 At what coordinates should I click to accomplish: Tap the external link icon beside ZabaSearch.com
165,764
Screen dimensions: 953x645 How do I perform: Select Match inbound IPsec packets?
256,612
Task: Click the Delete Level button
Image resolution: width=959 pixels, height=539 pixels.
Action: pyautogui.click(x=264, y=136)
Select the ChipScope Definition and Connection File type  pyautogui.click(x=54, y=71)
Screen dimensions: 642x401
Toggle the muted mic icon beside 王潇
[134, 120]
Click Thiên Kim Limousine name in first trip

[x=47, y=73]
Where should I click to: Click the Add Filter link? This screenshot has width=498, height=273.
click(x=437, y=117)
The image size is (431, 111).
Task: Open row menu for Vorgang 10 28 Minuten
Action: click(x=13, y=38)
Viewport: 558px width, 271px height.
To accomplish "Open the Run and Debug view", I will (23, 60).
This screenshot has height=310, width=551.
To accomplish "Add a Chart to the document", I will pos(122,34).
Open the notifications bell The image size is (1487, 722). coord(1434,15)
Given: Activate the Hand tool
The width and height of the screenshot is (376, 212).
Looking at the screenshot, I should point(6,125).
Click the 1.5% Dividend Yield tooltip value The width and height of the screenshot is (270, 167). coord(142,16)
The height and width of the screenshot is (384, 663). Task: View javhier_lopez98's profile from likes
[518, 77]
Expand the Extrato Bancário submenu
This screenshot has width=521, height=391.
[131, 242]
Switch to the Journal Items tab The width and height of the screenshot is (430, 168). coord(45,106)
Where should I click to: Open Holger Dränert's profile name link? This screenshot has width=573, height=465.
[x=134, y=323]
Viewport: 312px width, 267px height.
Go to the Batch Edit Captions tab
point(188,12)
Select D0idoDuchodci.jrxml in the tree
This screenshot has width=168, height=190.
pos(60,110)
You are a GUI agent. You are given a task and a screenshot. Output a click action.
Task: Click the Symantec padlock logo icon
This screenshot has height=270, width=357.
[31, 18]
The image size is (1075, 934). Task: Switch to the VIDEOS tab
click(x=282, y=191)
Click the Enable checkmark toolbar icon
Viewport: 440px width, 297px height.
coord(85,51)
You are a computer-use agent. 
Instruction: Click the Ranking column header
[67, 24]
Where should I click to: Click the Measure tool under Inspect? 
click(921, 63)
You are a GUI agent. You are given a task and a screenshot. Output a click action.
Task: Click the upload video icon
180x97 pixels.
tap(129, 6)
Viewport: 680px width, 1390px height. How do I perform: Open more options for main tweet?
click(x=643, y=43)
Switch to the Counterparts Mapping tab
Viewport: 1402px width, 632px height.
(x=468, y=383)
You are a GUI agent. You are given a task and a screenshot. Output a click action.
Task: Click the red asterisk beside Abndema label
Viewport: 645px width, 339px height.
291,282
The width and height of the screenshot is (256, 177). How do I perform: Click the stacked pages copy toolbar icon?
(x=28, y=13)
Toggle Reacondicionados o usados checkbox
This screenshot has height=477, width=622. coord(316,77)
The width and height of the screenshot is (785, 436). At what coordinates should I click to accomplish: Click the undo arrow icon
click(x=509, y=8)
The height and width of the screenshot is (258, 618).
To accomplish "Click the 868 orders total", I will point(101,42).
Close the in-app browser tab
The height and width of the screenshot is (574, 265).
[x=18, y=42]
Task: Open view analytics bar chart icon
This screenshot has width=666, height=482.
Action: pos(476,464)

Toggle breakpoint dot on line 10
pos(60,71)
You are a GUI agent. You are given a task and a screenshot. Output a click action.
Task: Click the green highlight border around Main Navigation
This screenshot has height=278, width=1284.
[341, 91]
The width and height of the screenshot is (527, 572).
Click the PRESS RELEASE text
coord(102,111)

Problem to work on:
Above are the entries. Copy exactly the part that opens with the line containing "Viewport: 558px width, 271px height." and closes with the line containing "Switch to the Journal", and no more.

Output of the exercise:
Viewport: 558px width, 271px height.
To accomplish "Open the Run and Debug view", I will (23, 60).
This screenshot has height=310, width=551.
To accomplish "Add a Chart to the document", I will pos(122,34).
Open the notifications bell The image size is (1487, 722). coord(1434,15)
Given: Activate the Hand tool
The width and height of the screenshot is (376, 212).
Looking at the screenshot, I should point(6,125).
Click the 1.5% Dividend Yield tooltip value The width and height of the screenshot is (270, 167). coord(142,16)
The height and width of the screenshot is (384, 663). Task: View javhier_lopez98's profile from likes
[518, 77]
Expand the Extrato Bancário submenu
This screenshot has width=521, height=391.
[131, 242]
Switch to the Journal Items tab The width and height of the screenshot is (430, 168). coord(45,106)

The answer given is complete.